Practical rule: If MCH is high, ask not only “What is my MCH?” but also “What are my MCV, MCHC, hemoglobin, RDW, reticulocyte count, B12, folate, TSH, and liver tests?”
Next steps: what to discuss with your doctor
If your lab report shows high MCH, avoid self-diagnosing based on one number. Instead, use the result as a reason to have a focused conversation with your healthcare professional.
Questions worth asking
- Is my MCH only slightly high, or clearly above range?
- Is my MCV also elevated?
- Do I have anemia or any other abnormal CBC values?
- Should I be tested for B12, folate, TSH, or liver disease?
- Could any of my medications affect red blood cell size?
- Should we repeat the CBC in a few weeks or months?
Practical steps you can take now
- Review your diet: Make sure you are getting adequate B12 and folate through food or supplements when appropriate
- Limit alcohol if relevant: especially if macrocytosis or liver enzyme abnormalities are present
- Bring a full medication list: including over-the-counter products and supplements
- Do not start high-dose supplements blindly: B12 or folate supplements can affect test interpretation, and folate can partially correct blood findings while allowing neurologic B12 deficiency to continue
- Follow up on repeat labs: trends are often more informative than a single isolated value
Seek more prompt medical attention if you have severe fatigue, chest pain, significant shortness of breath, yellowing of the eyes or skin, fainting, worsening neurologic symptoms, or evidence of bleeding.
Conclusion
A high MCH usually means your red blood cells contain more hemoglobin than average, most often because they are larger than normal.
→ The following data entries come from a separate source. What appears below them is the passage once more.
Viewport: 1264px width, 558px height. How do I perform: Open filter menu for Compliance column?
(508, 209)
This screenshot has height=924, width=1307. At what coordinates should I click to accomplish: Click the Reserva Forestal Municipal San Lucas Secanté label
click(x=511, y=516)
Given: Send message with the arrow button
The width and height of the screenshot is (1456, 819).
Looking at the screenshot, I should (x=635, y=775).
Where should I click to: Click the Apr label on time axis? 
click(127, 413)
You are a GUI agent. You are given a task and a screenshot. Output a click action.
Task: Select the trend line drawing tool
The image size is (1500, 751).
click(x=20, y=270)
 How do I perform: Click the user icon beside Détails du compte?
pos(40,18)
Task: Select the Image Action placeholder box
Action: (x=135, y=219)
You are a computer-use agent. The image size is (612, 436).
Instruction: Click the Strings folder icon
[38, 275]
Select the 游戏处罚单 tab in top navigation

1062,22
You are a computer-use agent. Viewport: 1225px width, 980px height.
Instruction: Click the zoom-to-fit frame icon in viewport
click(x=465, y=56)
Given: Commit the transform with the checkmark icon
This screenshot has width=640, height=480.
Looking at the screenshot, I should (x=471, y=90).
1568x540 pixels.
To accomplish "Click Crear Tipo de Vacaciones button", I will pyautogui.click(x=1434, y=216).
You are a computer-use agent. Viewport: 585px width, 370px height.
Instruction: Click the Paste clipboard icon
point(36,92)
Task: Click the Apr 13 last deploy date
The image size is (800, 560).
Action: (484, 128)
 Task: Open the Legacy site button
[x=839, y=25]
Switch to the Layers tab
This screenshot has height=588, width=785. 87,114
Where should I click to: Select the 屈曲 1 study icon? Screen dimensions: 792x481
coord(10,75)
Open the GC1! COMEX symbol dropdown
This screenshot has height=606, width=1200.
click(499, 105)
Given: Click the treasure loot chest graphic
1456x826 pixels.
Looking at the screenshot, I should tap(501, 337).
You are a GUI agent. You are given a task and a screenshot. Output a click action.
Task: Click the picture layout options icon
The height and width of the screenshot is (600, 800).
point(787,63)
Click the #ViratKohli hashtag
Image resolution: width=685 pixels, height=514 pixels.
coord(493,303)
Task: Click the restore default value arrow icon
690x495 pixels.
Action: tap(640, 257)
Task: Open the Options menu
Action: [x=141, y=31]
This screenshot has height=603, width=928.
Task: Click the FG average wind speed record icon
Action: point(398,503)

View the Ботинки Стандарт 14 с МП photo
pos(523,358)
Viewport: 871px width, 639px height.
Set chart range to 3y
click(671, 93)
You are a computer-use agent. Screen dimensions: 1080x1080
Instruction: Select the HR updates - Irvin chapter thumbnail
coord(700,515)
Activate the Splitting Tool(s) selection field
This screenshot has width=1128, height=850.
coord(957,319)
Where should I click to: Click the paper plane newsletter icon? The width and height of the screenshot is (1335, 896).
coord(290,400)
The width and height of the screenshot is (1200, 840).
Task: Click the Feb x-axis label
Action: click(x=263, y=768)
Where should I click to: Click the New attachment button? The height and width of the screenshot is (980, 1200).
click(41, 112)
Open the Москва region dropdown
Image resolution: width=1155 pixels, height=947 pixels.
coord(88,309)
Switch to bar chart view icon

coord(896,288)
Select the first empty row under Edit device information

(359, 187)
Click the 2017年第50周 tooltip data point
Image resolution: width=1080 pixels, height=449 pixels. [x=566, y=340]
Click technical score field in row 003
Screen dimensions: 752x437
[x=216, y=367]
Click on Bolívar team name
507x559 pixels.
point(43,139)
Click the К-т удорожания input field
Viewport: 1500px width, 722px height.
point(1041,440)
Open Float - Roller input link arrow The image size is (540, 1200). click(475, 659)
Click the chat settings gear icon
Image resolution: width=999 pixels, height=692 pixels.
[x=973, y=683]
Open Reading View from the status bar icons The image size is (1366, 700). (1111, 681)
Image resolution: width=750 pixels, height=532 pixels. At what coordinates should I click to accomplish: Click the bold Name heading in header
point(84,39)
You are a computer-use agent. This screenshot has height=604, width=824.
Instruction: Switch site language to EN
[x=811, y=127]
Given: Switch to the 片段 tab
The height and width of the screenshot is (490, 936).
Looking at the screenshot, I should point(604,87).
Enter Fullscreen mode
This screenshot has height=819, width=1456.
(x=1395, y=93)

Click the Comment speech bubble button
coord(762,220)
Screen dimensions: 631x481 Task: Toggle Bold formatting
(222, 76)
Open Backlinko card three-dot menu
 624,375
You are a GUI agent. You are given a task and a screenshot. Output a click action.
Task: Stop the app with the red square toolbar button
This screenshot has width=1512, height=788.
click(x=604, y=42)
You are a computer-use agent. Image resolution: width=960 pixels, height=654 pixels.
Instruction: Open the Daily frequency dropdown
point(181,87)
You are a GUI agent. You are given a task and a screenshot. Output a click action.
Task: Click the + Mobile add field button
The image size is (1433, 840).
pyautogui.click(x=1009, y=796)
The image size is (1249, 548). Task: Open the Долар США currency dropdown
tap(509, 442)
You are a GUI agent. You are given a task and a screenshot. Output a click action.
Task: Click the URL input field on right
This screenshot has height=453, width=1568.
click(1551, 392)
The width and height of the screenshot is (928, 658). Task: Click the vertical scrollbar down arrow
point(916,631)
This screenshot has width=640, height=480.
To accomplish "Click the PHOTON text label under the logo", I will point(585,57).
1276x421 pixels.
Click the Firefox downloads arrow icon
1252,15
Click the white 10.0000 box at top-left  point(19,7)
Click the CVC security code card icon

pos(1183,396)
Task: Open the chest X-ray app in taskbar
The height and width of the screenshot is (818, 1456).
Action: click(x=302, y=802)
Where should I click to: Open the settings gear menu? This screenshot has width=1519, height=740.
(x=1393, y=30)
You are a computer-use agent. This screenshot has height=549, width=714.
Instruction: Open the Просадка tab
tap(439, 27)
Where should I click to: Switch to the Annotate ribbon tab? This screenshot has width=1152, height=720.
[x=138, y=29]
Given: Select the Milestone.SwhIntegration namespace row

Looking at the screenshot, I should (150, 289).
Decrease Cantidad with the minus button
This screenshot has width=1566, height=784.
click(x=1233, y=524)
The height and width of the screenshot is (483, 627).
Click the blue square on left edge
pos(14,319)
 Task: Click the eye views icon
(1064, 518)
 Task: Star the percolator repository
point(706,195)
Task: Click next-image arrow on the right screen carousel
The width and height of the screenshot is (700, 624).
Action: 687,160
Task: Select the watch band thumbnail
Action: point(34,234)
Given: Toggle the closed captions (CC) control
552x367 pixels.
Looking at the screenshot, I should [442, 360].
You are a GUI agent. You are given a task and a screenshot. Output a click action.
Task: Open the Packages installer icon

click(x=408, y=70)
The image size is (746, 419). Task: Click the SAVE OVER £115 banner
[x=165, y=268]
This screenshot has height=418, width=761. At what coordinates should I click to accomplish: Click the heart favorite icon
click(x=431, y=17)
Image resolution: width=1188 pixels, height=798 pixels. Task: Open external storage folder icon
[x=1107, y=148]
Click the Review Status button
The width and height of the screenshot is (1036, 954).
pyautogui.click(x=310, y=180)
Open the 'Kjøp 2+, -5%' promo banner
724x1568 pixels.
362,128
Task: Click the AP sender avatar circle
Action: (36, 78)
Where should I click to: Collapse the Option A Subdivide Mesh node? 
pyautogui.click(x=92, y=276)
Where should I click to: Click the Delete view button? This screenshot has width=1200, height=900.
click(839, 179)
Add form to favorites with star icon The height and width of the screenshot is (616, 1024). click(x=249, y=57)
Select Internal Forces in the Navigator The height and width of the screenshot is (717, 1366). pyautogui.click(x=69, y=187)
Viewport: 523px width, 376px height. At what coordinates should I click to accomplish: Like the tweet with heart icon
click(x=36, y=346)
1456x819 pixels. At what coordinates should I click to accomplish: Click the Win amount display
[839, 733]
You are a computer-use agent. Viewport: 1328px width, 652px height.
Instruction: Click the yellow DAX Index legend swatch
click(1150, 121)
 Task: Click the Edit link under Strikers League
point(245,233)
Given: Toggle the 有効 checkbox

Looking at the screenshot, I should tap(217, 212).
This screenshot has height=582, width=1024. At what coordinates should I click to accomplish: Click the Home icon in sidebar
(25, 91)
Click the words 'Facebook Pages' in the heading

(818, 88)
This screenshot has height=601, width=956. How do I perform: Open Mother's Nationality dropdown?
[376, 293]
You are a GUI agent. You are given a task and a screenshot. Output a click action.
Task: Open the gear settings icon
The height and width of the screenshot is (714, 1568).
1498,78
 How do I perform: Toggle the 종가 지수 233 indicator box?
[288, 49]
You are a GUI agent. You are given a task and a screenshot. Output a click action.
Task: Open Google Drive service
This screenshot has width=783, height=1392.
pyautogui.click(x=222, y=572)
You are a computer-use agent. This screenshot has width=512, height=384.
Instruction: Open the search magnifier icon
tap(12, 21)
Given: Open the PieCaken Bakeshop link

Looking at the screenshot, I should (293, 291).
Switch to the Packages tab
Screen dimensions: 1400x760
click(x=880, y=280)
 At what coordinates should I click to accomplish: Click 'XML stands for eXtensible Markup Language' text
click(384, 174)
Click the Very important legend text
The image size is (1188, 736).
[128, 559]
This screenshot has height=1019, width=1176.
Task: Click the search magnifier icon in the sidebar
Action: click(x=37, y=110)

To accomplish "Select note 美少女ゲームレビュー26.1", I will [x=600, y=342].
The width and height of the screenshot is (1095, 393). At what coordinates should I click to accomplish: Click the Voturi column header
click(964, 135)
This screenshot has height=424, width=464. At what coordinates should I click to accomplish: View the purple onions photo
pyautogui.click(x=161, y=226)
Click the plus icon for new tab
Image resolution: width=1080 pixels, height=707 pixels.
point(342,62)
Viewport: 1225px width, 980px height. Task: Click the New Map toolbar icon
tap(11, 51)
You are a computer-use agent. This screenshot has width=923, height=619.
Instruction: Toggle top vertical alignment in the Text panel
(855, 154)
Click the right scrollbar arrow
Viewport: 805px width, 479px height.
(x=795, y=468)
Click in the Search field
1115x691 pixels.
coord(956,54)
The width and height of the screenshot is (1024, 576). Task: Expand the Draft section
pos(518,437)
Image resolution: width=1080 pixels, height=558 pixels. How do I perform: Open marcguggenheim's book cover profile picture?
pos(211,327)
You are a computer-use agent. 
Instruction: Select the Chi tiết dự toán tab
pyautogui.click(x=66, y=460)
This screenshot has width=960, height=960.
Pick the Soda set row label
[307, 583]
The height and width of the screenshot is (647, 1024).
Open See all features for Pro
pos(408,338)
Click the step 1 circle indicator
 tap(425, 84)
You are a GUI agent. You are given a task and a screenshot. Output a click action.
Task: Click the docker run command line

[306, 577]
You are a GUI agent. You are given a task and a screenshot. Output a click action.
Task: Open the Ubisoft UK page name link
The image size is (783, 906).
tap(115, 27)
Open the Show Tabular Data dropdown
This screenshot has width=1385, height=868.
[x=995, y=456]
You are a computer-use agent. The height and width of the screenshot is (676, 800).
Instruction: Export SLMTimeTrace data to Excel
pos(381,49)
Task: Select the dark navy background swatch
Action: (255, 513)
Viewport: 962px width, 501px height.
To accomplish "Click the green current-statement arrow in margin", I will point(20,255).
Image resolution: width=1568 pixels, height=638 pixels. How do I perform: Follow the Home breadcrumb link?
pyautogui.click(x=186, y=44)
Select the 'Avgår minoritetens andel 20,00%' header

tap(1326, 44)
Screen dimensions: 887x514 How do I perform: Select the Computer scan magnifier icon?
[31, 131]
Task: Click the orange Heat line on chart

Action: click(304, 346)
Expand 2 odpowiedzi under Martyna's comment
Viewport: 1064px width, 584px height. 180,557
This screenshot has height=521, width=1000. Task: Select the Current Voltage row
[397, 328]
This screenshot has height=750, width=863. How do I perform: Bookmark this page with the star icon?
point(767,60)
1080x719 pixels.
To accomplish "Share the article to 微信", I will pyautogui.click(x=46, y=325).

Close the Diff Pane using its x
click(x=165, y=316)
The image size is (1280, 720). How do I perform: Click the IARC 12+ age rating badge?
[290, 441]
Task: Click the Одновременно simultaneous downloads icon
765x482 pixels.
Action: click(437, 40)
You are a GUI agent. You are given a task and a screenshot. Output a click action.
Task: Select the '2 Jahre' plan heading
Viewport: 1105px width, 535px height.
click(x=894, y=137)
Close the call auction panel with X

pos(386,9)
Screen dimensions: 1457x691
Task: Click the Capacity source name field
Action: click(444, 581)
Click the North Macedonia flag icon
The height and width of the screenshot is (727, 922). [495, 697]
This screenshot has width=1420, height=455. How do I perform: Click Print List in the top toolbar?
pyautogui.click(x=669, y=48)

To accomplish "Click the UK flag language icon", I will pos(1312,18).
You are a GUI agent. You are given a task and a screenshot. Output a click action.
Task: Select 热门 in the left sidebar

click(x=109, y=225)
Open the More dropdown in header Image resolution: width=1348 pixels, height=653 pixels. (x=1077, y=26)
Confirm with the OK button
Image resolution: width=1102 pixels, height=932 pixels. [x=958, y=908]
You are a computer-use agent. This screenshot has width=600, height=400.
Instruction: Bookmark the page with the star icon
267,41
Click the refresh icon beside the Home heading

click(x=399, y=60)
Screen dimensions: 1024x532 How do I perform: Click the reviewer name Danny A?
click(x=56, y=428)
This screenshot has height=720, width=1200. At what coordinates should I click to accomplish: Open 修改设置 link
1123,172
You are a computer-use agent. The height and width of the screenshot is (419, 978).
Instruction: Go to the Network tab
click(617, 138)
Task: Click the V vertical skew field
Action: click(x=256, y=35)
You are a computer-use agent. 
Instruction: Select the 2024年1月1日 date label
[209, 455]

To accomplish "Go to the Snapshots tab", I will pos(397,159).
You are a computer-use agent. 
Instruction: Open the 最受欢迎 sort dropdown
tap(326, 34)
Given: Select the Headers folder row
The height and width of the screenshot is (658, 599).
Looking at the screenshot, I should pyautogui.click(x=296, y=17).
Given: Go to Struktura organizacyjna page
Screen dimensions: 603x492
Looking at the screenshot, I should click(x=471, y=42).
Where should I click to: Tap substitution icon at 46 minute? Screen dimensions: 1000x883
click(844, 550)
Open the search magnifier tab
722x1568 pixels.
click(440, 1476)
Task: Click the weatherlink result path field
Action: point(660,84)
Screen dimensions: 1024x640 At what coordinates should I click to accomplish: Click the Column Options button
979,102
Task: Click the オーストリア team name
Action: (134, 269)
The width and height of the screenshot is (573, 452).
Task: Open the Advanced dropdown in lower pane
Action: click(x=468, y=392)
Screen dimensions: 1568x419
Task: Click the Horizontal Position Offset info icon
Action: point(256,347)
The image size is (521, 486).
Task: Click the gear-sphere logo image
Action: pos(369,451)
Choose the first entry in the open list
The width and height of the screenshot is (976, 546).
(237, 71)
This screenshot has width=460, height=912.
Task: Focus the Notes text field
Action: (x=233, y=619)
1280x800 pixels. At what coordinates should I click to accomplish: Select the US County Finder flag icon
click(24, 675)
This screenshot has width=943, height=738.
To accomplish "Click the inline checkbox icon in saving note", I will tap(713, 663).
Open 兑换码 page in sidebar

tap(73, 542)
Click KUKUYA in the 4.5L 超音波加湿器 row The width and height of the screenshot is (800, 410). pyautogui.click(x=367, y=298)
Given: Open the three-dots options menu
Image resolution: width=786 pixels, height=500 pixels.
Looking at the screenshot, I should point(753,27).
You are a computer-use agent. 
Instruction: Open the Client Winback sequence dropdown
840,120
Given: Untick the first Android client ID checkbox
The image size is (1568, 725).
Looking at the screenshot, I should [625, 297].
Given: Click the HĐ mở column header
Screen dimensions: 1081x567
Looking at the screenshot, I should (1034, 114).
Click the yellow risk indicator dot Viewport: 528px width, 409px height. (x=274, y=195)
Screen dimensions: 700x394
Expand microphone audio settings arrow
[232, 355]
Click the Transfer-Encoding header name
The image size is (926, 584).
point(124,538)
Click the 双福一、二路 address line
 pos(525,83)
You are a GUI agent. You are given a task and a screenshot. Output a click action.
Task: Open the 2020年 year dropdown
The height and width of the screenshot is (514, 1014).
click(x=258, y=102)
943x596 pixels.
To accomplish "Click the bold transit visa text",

That is why elevated MCH so often overlaps with macrocytosis and a high MCV. The most common causes include vitamin B12 deficiency, folate deficiency, alcohol use, liver disease, hypothyroidism, medication effects, reticulocytosis, and bone marrow disorders.
The most important takeaway is that MCH should not be interpreted in isolation. Its meaning depends on the rest of your CBC, your symptoms, and follow-up testing such as B12, folate, reticulocyte count, TSH, liver enzymes, and a peripheral smear. For many people, the explanation is treatable. For others, a repeat test may show the result was temporary or not clinically significant.
If your lab portal flagged a high MCH, use it as a starting point for a more complete conversation with your clinician rather than a reason to panic. The right interpretation usually comes from the pattern, not the number alone.